Kürzlich kam ich in die Verlegenheit, eine 15 Jahre alte Festplatte mit einer Gesamtlaufzeit von fast 70.000 Stunden, die schon seit langem zahlreiche defekte Sektoren und somit Lesefehler aufwies, einer größer angelegten Wiederherstellungsaktion zu unterziehen.
Beim Typ der Festplatte handelte es sich um eine SAMSUNG HD501LJ, ein zeitgenössisches Festplattenmodell wie es in zahlreichen Systemen dieser Zeit zum Einsatz kam und welches in den darauffolgenden Jahren erst durch 750GB- und 1TB-Modelle ersetzt wurde, bevor die Festplatten-Sparte von SAMSUNG dann 2011 teilweise von Seagate übernommen wurde.
Die Aufgabenstellung war in diesem Fall nicht ganz einfach, denn es sollten:
- möglichst viele Daten gesichert (gelesen) werden
- Bestandsdaten auf den Dateisystemen verfügbar gemacht werden
- bereits lange in der Vergangenheit gelöschte Daten gefunden und verfügbar gemacht werden
- sofern möglich, die Daten auf ein neues gleichgroßes oder größeres Speichermedium geschrieben werden, um das ursprüngliche System wieder zu starten
Zusammengefasst also:
- Lesen und sichern möglichst vieler Sektoren
- Signaturbasierte Datenherstellung
- Bestandsdaten-Sicherung
- 1 zu 1 Kopie auf neues Speichermedium
Vorgegangen wurde dann wie folgt:
Mittels ddrescue wurde begonnnen die Daten Sektor für Sektor zu lesen. ddrescue versucht durch abwechselndes Vorwärts- und Rückwärts sowie wiederholtes Lesen unlesbarer Blöcke möglichst viele Daten wiederherzustellen.
ddrescue /dev/sdd ddrescue.log
Der Fortschritt wurde mittels dem Hilfsprogramm ddrescueview sowie anhand der Textausgabe von ddrescue verfolgt.
Im Resultat konnten bis auf 1,5 MB alle Daten hergestellt werden.

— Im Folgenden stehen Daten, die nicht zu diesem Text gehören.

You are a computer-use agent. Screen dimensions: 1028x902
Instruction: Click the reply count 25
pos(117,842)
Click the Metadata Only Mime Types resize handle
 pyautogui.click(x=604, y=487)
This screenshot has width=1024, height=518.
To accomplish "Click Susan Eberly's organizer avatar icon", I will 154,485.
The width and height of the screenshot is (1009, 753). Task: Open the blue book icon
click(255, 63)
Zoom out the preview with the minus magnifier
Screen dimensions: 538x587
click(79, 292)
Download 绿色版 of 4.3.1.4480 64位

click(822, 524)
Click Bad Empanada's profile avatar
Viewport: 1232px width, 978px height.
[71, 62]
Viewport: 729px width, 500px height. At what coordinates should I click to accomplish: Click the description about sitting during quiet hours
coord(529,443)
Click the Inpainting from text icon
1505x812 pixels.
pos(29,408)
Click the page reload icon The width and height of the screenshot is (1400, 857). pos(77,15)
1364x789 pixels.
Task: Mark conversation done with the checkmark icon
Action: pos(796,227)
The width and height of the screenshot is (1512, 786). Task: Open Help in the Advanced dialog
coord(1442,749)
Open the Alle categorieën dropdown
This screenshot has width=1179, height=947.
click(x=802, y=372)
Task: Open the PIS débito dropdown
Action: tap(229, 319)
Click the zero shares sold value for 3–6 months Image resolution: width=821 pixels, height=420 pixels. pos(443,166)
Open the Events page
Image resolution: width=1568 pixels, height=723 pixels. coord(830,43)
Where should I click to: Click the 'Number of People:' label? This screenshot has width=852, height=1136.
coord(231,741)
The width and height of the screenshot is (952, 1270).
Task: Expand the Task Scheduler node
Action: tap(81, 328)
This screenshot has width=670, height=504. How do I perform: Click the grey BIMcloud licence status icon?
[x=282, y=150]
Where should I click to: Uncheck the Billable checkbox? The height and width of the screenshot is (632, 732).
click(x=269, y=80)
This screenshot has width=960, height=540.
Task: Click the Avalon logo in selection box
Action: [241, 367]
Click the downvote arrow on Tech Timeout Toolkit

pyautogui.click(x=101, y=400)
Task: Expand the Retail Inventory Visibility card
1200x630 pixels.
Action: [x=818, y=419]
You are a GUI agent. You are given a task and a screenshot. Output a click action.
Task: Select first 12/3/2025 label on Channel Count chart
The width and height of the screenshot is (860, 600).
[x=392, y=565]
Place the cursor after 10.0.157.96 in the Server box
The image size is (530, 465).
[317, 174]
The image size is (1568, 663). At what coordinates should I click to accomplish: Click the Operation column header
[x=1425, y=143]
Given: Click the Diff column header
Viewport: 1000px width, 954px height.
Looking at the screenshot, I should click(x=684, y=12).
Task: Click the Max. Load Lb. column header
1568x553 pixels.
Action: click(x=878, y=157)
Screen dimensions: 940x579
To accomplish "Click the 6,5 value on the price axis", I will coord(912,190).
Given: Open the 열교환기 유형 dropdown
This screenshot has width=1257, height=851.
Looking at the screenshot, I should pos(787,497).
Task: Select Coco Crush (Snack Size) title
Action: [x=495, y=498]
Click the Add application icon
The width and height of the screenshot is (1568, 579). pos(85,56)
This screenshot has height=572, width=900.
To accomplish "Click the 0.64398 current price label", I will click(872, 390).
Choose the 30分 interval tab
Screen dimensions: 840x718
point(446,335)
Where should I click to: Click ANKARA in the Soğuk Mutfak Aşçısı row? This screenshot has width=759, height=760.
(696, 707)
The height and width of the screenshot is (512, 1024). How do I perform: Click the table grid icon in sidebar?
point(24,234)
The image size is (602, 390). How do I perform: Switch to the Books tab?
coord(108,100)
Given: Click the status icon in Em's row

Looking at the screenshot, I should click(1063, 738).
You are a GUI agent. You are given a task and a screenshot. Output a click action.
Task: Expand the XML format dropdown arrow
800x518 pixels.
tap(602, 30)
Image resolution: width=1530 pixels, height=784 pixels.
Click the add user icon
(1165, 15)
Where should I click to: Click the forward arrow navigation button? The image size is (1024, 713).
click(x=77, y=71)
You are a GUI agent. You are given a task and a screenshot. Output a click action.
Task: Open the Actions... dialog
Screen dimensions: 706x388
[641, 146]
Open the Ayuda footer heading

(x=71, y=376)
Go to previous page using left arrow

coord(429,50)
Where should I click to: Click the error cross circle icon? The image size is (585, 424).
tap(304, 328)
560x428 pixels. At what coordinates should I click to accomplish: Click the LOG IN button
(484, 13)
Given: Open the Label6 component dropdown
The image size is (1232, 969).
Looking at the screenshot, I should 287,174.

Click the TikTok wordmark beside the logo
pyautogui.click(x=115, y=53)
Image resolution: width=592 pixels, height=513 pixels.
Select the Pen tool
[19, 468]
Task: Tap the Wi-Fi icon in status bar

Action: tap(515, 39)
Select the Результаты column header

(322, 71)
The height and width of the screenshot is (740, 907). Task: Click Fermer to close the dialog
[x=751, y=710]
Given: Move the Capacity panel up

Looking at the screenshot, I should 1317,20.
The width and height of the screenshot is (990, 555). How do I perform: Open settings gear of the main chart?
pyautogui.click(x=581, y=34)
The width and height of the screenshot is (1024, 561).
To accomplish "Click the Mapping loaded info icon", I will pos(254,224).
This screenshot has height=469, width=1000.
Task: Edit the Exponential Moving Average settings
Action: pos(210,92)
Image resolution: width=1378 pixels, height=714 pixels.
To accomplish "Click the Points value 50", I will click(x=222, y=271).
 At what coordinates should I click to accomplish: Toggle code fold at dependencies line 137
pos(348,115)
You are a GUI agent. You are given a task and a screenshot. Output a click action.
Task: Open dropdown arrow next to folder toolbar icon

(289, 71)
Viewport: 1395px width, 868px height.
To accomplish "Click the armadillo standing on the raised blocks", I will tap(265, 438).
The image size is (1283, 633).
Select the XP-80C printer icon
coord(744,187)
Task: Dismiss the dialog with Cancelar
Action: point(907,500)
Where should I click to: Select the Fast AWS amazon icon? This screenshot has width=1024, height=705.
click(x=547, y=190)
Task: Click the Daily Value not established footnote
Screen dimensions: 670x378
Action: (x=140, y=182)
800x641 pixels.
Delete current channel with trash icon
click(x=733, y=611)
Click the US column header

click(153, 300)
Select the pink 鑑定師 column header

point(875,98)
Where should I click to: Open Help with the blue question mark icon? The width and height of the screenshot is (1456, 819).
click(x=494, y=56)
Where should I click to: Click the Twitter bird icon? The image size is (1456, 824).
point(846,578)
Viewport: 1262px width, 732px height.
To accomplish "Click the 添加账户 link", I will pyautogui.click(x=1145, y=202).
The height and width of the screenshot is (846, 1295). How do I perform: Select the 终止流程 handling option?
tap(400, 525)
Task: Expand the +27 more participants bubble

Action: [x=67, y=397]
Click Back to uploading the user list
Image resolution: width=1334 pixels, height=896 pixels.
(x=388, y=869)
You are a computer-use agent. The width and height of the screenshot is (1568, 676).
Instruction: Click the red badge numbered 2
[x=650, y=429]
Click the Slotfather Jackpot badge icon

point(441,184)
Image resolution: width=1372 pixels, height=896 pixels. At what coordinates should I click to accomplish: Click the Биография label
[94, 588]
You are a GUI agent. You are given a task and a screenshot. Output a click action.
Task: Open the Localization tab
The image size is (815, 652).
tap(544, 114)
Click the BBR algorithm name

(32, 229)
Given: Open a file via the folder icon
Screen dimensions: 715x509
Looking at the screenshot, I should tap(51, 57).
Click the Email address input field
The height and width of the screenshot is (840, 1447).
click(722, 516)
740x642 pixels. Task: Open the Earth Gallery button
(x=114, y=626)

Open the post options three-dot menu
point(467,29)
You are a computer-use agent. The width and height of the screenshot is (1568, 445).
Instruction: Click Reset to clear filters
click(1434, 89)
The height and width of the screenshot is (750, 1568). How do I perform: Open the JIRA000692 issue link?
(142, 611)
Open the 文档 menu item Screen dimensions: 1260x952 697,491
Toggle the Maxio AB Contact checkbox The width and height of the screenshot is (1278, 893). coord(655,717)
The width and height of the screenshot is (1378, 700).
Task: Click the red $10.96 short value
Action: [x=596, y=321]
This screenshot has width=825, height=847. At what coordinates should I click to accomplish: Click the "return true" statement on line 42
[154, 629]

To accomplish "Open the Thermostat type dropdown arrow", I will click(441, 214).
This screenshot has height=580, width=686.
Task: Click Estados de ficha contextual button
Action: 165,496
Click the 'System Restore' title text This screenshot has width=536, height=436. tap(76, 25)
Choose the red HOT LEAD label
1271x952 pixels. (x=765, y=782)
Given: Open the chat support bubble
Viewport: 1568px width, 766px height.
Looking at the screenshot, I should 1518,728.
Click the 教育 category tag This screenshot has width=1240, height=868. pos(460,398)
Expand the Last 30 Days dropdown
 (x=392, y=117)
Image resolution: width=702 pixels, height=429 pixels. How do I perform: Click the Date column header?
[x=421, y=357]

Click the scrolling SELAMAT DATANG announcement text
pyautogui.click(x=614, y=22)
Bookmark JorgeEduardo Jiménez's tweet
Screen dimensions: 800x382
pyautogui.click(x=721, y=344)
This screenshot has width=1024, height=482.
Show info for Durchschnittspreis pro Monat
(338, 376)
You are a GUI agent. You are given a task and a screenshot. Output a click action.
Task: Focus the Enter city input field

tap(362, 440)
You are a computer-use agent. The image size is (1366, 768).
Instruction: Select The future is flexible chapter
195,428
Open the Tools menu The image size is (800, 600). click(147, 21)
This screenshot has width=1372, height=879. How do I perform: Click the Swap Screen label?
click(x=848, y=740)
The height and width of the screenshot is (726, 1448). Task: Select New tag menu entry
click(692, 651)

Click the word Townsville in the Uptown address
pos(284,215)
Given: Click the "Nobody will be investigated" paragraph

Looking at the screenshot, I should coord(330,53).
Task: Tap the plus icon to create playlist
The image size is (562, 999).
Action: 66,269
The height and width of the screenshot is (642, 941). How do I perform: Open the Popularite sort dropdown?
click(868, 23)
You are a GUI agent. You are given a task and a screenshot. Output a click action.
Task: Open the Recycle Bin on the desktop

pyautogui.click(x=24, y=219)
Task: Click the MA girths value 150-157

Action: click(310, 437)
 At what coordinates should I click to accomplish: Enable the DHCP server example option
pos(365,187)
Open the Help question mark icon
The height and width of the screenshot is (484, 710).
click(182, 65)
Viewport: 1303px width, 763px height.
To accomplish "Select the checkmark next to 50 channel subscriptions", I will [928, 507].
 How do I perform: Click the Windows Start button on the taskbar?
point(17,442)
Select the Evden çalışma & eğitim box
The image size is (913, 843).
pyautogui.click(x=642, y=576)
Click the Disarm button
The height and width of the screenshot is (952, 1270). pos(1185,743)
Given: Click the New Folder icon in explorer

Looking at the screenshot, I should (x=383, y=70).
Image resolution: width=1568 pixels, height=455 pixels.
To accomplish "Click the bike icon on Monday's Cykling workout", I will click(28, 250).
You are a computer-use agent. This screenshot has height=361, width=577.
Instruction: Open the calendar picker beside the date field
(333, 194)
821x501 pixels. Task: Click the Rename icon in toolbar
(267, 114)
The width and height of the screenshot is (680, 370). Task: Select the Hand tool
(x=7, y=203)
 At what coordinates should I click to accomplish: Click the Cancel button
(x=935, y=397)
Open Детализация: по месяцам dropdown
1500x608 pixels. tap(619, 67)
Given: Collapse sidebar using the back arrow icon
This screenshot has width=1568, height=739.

Bei einer Festplattegröße von 500 GB entspricht das 99,99%. Die unlesbaren Daten befinden sich im Bereich der ersten 2 GB der Festplatte, was die Wahrscheinlichkeit erhöht, dass es sich um Betriebssystemdaten handelt, die für eine Wiederherstellung eher unwichtig sind bzw. die schnell aus einer ähnlichen Betriebssysteminstallation oder durch Neuinstallation wieder bezogen werden können.
Als das 500GB umfassende Image fertig war, konnte mit diesem und dem Tool „photorec“ nun auf Basis von Dateisignaturen nach intakten Daten und Datenteilen gesucht werden. photorec ist in der Lage anhand von Dateisignaturen zahlreiche Dateitypen auch nach Löschung wieder zu finden. Die wichtigsten wiederherzustellenden Daten waren in diesem Fall Bilddateien, photorec ist aber auch in der Lage viele andere Dateitypen zu erkennen und herzustellen.
photorec /log ./500g-sicherung.img
Mehrere Hunderttausend Dateien waren am Ende wiederhergestellt und konnten nun teilautomatisiert gesichtet und eingeordnet werden.
Mittels ddrescue’s „Fill-Mode“ kann nun geschaut werden, welche Dateien im Dateisystem betroffen sind. Sprich: Es ist zwar nicht mehr möglich die Dateien vollständig herzustellen, ich kann aber immerhin versuchen herauszubekommen, was das für Dateien sind.
printf "DEADBEEF" > tmpfile
ddrescue --fill-mode=l- tmpfile ./500g-sicherung.img ddrescue.log
rm tmpfile
mount -t iso9660 -o loop,ro ./500g-sicherung.img /mnt/500g-sicherung
find /mnt/500g-sicherung -type f -exec grep -l "DEADBEEF" '{}' ';'
Je nach dem, ob und wie partitioniert wurde, müssen die o. g. Kommandos angepasst werden. Das Resultat sollte sein, dass, sofern ein intaktes Dateisystem mit seinen Metadaten vorhanden ist, nun alle fehlerhaften Dateien mit nicht wiederherstellbaren Daten aufgelistet werden.
Durch ein einfaches
dd if=./500g-sicherung.img of=/dev/sdX
konnten dann die Daten 1 zu 1 auf ein neues Speichermedium kopiert werden, welches je nach Situation mit oder ohne manueller Datenreparatur wieder lauffähig ist wie die 15 Jahre alte HDD als diese neu und fehlerfrei war.